The reverse side of the note pays tribute to the country’s natural wealth with an image of the Sian Ka’an Biosphere Reserve in Quintana Roo, a UNESCO Natural World Heritage Site. It features a crocodile and a garza chocolatera, a type of crane also known as roseate spoonbill.
The celebrated former president Benito Juárez has dropped off the 20-peso note, which went into circulation on Friday.
The primarily green and red bill depicts a painting which hangs in Chapultepec Castle called “The Solemn and peaceful entry of the Army of the Three Guarantees into Mexico City on September 27 from the memorable year of 1821” by an anonymous artist. It glorifies the moment the army arrived at Mexico City’s central square, led by Agustín de Iturbide.
The image displays the flag of the army and the Mexican flag side-by-side, and local people celebrating the military arrival.
Another of the Bank of México’s eye-catching designs was internationally applauded earlier this year: a 100-peso bill (about $5) depicting the self-educated nun and intellectual Sor Juana Inés de la Cruz was named banknote of the year 2020 by the International Bank Note Society (IBNS).
A series of events are planned for 2021 to recall two centuries since independence, 500 years since the fall of the Aztec capital Tenochtitlán, and — rather more dubiously — 700 years since the ancient city’s foundation.
In addition to the Sian Ka’an Biosphere Reserve, there are five UNESCO Natural World Heritage Sites in Mexico.
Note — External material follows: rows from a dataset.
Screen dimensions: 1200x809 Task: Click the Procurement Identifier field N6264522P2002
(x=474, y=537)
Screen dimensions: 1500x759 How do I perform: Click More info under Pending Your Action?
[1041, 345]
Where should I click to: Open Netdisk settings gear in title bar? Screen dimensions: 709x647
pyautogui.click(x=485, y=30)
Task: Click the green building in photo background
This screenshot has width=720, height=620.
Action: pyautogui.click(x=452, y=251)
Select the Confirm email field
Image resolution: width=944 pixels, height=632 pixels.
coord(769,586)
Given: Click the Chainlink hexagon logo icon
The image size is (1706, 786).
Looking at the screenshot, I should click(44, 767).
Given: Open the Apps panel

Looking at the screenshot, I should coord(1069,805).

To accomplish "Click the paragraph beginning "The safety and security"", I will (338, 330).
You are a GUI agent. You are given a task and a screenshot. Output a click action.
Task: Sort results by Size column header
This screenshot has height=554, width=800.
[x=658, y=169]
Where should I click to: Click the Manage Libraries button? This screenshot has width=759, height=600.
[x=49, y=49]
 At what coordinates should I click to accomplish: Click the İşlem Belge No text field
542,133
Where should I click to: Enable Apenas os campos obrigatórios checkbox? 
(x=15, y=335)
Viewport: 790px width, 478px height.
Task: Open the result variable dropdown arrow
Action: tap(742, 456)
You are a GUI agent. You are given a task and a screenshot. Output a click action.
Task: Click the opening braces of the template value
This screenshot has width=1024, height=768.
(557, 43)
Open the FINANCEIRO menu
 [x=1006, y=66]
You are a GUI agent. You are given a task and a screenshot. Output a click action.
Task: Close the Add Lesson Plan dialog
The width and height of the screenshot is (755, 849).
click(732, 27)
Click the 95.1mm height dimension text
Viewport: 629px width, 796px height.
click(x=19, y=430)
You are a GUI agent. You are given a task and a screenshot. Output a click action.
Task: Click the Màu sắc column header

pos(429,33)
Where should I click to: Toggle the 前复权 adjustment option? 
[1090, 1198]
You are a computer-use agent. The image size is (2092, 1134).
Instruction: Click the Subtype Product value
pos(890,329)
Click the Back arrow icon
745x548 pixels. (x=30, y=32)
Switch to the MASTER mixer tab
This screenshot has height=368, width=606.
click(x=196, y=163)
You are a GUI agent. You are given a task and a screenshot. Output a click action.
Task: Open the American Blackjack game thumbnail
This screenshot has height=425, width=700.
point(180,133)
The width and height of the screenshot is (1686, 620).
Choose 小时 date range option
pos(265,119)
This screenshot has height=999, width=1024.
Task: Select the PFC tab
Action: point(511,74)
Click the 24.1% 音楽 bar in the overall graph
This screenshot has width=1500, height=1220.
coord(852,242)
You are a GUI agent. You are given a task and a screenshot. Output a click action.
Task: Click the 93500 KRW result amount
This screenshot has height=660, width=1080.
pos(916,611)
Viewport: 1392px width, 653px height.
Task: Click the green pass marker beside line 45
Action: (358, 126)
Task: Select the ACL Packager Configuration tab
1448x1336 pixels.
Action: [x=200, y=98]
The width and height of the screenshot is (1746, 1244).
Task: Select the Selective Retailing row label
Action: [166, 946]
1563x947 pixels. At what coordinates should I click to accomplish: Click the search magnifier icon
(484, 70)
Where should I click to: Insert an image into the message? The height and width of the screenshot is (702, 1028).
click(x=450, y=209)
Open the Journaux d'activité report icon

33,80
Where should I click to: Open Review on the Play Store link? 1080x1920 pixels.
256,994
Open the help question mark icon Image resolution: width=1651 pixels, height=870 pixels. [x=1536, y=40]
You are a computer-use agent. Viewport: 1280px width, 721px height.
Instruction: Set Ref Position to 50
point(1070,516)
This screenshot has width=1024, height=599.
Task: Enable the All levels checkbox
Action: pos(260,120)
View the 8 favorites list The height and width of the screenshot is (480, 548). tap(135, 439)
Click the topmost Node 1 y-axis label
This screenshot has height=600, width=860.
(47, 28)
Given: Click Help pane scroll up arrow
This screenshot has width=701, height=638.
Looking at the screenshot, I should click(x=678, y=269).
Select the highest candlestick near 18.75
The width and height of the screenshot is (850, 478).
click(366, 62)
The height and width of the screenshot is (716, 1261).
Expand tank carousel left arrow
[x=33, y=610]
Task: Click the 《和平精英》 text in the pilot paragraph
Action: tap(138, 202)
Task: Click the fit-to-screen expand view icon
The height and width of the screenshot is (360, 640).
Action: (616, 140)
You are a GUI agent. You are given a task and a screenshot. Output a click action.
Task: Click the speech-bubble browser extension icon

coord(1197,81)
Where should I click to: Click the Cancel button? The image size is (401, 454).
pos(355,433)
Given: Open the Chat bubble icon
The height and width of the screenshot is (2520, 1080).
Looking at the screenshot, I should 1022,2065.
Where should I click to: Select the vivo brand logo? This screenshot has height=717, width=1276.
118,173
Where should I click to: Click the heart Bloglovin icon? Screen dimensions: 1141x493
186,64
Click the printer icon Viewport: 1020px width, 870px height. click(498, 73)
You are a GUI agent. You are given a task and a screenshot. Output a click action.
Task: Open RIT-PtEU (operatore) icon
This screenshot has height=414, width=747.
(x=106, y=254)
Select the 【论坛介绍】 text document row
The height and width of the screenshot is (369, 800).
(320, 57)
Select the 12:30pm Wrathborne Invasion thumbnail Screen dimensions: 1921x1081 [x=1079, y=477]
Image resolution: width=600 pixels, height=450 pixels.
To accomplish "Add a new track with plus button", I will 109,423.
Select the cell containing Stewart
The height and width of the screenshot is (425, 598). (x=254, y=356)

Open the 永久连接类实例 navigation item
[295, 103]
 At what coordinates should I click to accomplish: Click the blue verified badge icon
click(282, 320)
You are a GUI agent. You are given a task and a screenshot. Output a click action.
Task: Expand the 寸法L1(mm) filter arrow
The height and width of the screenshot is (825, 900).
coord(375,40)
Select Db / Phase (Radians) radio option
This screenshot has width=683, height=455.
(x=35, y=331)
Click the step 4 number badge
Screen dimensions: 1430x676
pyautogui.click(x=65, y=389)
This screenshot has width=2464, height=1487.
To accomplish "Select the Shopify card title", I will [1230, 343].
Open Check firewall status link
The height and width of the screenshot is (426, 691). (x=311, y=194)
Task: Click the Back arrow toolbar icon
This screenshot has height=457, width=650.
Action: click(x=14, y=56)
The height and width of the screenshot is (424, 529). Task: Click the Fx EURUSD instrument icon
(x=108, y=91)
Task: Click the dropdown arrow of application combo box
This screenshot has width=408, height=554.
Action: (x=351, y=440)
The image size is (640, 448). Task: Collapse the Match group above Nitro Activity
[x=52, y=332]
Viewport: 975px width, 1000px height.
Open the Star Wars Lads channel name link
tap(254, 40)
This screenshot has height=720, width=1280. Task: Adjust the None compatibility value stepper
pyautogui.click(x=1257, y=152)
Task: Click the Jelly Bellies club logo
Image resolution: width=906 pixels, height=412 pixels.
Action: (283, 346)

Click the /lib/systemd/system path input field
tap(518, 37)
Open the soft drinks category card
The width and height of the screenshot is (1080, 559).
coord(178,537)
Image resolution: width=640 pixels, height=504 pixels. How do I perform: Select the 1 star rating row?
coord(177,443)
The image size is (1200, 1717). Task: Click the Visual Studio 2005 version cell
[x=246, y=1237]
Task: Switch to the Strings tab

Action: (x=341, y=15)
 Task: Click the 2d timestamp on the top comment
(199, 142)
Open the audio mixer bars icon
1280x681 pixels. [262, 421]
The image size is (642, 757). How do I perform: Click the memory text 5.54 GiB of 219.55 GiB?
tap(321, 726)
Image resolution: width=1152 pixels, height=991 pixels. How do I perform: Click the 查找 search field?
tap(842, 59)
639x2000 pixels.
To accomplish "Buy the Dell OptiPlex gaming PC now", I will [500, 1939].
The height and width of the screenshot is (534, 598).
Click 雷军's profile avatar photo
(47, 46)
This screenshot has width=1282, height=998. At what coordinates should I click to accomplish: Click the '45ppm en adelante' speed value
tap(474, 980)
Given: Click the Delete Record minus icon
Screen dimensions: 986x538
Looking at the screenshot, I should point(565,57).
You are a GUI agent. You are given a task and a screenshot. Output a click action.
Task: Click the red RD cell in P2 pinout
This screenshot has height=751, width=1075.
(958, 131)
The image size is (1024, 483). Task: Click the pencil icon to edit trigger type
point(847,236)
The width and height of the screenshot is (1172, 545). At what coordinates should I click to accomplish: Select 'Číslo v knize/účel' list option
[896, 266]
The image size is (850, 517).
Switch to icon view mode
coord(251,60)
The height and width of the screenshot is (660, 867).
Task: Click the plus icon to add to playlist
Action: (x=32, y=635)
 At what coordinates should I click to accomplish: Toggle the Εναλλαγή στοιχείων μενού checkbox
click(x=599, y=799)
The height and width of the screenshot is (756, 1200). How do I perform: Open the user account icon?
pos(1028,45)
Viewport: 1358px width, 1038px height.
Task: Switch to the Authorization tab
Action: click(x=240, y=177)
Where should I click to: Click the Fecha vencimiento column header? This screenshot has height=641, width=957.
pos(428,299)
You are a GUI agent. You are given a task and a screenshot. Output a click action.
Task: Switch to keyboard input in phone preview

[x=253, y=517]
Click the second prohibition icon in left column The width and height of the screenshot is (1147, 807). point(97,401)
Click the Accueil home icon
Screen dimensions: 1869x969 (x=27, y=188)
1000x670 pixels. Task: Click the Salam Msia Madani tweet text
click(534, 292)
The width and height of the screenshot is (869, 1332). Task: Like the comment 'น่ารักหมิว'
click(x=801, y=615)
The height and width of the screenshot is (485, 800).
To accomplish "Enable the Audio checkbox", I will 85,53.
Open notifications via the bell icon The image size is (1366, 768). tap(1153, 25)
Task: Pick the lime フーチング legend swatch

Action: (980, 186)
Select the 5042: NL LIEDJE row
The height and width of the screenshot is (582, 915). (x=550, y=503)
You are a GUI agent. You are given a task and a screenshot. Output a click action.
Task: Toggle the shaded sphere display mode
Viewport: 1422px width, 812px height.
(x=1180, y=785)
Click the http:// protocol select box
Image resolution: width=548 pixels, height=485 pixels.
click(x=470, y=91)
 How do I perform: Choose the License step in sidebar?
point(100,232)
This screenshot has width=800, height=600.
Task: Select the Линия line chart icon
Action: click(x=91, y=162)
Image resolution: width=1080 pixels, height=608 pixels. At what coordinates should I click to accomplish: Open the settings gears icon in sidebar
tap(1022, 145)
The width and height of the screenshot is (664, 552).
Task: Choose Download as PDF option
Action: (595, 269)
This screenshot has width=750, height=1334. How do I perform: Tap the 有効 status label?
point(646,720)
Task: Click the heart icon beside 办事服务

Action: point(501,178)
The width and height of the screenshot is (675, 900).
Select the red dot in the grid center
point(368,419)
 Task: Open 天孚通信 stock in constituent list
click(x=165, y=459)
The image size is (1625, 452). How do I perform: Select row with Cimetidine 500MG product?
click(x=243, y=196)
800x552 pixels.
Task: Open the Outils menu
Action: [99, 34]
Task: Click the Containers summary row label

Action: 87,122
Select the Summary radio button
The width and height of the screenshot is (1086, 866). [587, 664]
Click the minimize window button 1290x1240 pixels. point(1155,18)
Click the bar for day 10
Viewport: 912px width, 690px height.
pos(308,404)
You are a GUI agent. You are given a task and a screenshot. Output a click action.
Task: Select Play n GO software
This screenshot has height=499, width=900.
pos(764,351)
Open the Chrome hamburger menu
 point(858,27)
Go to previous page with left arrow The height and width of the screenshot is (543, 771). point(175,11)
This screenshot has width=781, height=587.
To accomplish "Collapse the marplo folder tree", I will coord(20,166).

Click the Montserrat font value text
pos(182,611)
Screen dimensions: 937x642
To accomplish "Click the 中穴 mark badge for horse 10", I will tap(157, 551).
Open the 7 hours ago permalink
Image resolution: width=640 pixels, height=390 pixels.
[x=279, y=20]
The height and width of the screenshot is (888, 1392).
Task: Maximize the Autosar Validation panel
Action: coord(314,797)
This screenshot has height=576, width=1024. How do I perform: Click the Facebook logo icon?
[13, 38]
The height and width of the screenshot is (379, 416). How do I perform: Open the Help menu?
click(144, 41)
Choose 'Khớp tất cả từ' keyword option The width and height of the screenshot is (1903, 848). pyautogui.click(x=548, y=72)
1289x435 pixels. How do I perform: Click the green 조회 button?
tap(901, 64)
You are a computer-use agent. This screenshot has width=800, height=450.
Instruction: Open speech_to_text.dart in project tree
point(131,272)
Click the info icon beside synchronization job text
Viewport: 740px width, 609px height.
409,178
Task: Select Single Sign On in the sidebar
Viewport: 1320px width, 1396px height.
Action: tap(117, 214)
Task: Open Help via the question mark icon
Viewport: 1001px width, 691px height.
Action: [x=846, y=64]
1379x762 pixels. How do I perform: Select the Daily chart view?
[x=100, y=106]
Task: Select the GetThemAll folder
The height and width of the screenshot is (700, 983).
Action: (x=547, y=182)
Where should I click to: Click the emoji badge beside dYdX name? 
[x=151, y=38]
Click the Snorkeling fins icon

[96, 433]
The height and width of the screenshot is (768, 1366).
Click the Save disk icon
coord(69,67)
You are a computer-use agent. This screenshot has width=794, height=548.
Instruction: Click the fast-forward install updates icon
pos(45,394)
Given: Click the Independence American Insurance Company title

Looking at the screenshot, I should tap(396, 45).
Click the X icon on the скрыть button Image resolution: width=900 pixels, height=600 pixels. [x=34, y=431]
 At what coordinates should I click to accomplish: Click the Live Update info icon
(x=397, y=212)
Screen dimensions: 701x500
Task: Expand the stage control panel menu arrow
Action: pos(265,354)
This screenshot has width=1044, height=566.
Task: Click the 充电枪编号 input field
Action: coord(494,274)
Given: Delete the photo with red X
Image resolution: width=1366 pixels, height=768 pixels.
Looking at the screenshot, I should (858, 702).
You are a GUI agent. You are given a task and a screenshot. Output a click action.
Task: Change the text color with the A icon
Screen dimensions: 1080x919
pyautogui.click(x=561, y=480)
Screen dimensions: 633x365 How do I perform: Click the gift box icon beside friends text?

Those are: the El Vizcaino Whale Sanctuary in Baja California and Baja California Sur; the Monarch Butterfly Biosphere Reserve, Michoacán; the Revillagigedo Archipelago in the Pacific Ocean; The El Pinacate and Gran Desierto de Altar Biosphere Reserve, Sonora; and the Islands and Protected Areas of the Gulf of California spanning Baja California, Baja California Sur, Sonora, Sinaloa, and Nayarit.